Prof. Dr. Christian Janzen
Phone: 0931 31 86685
Christian Janzen is a molecular parasitologist whose main interest lies in epigenetic mechanisms during the development of protozoan parasites. He studied biology at the RWTH in Aachen but moved to the University of Freiburg to receive his PhD in Virology. During his postdoctoral term at the Rockefeller University in New York he started to work on chromatin structure in African trypanosomes. In 2006, he became an independent group leader at the Ludwig-Maximilians-University (LMU) in Munich. Shortly after his habilitation in Genetics at the LMU in 2011, Christian Janzen was appointed Professor at the Department of Cell and Developmental Biology at the Julius-Maximilians-University in Wuerzburg.
Research synopsis. Already as a student, Christian Janzen became fascinated by the sophisticated mechanisms that pathogens developed to invade the defense machinery of their hosts. After 3 months of field work in Uganda he decided to focus his future research on pathogens of tropical diseases. As a PhD student he tried to unravel how hemorrhagic RNA viruses turn off the interferon-induced host defense after infection. Christian Janzen continued to work on pathogen-host interactions when he started his post-doctoral studies. At the Rockefeller University, he established the foundations for current projects in his group with pioneer work on post-translational histone modifications and their influence on chromatin structure in African trypanosomes. Currently, Christian Janzen is using this parasite as a model organism to unravel how cells are able to adapt to extremely different environments when they shuttle between different host organisms. Trypanosomes have to adapt their morphology, metabolism and energy sources during a complex life cycle in different hosts and changes in chromatin structure and nuclear architecture have been observed during this process. Several nuclear proteins that are essential for differentiation are in the focus of research in his laboratory.

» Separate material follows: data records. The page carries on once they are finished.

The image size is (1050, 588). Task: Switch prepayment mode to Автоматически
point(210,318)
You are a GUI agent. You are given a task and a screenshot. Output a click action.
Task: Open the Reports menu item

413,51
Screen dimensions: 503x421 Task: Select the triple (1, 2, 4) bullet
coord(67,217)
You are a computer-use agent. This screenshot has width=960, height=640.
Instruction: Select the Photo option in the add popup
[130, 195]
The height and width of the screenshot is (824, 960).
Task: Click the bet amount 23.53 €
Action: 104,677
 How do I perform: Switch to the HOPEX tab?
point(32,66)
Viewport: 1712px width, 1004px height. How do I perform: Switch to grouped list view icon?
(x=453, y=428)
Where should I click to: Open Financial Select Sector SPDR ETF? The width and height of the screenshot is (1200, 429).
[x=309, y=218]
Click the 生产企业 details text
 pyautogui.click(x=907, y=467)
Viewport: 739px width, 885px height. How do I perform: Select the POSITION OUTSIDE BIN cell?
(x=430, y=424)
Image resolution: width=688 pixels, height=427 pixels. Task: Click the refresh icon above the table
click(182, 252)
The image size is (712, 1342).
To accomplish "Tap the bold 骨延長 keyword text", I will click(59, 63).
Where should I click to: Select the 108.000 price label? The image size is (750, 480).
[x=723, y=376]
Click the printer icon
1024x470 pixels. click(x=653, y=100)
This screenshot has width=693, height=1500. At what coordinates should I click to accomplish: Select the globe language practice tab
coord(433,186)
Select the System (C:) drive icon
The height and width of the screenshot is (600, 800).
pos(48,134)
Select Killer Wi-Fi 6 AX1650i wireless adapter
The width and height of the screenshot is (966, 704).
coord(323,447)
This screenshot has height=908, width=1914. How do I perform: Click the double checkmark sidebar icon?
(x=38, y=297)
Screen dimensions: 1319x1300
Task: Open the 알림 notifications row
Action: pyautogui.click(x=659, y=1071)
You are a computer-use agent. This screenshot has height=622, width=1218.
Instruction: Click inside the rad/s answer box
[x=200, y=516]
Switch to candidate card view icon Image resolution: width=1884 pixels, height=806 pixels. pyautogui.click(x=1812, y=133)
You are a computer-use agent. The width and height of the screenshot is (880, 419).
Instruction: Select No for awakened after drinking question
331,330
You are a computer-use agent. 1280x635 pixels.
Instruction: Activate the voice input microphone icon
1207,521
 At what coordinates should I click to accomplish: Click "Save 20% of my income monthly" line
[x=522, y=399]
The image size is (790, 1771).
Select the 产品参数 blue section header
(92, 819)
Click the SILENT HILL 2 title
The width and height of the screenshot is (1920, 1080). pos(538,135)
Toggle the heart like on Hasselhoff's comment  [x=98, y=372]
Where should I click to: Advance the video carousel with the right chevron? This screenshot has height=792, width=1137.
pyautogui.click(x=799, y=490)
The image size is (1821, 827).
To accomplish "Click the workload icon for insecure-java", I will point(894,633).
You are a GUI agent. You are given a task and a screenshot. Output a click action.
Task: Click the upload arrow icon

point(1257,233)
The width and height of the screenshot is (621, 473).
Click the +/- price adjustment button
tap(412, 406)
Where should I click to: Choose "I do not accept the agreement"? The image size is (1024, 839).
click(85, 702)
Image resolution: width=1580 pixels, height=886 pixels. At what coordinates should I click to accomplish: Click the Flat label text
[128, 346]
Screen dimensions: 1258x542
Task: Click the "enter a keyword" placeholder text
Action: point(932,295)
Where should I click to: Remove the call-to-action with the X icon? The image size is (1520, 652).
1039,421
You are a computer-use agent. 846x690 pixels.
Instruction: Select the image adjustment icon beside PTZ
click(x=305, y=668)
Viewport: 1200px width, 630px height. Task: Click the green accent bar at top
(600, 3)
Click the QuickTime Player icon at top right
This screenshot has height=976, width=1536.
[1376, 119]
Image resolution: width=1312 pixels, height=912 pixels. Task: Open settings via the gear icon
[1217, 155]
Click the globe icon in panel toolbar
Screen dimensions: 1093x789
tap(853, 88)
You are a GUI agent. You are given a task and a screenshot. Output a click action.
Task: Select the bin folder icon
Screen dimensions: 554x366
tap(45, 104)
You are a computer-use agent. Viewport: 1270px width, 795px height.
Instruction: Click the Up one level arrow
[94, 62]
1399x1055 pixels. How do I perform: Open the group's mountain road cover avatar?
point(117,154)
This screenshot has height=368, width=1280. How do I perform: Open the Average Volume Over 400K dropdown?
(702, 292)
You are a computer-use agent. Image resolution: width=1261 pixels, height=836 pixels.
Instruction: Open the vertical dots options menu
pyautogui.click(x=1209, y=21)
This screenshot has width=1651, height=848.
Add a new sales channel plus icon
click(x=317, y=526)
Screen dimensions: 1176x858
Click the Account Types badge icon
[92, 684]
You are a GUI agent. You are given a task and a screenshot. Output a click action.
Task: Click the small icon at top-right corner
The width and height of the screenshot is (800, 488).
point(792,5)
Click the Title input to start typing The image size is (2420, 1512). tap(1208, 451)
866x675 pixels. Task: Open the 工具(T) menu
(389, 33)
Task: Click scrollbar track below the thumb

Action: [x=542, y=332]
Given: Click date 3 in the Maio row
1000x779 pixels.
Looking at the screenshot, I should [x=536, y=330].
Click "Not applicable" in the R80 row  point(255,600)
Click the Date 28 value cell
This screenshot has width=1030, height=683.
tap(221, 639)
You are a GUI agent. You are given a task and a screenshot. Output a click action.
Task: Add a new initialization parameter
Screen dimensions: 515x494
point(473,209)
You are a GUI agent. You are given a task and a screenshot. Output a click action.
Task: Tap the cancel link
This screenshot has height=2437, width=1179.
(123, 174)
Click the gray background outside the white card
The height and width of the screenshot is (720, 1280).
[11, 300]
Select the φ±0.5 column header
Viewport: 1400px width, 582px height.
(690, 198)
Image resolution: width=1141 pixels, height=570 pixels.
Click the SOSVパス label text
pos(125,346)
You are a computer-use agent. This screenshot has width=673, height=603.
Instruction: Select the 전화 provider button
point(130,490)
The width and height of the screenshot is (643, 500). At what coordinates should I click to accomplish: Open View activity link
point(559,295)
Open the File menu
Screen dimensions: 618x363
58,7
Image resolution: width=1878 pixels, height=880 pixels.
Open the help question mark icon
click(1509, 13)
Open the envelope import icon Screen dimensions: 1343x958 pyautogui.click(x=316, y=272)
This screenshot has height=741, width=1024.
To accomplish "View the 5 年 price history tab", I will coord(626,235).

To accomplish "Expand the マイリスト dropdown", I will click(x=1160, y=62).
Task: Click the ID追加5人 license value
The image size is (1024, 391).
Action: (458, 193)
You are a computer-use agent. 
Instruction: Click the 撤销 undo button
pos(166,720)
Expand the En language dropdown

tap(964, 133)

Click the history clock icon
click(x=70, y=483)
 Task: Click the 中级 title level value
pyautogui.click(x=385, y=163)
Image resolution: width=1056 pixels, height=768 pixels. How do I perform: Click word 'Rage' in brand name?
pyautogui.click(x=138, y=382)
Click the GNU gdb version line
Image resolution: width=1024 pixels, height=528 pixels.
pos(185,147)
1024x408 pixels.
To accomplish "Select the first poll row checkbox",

Recently, he has been employing high-throughput proteomic techniques to understand how changes in chromatin structure are regulated during developmental differentiation in T. brucei and why they are necessary for this process.
Five important publications
Quantitative proteomics uncovers novel factors involved in developmental differentiation of Trypanosoma brucei.
Dejung M, Subota I, Bucerius F, Dindar G, Freiwald A, Engstler M, Boshart M, Butter F & Janzen CJ
PLoS Pathogen 2016 12(2): doi:10.1371/journal.ppat.1005439
Structure-guided mutational analysis reveals the functional requirements for product specificity of DOT1 enzymes.
Dindar G, Anger AM, Mehlhorn C, Hake SB, Janzen CJ.
Nat Commun. 2014 Nov 12;5:5313. doi: 10.1038/ncomms6313.
Comparative proteomics of two life cycle stages of stable isotope-labeled Trypanosoma brucei reveals novel components of the parasite's host adaptation machinery.
Butter F, Bucerius F, Michel M, Cicova Z, Mann M, Janzen CJ.
Mol Cell Proteomics. 2013 Jan;12(1):172-9. doi: 10.1074/mcp.M112.019224. Epub 2012 Oct 22.
DOT1A-dependent H3K76 methylation is required for replication regulation in Trypanosoma brucei.
Gassen A, Brechtefeld D, Schandry N, Arteaga-Salas JM, Israel L, Imhof A, Janzen CJ.
Nucleic Acids Res. 2012 Nov 1;40(20):10302-11. doi: 10.1093/nar/gks801. Epub 2012 Aug 31.
Epigenetic regulation in African trypanosomes: a new kid on the block.
Figueiredo LM, Cross GA, Janzen CJ.
Nat Rev Microbiol. 2009 Jul;7(7):504-13. doi: 10.1038/nrmicro2149.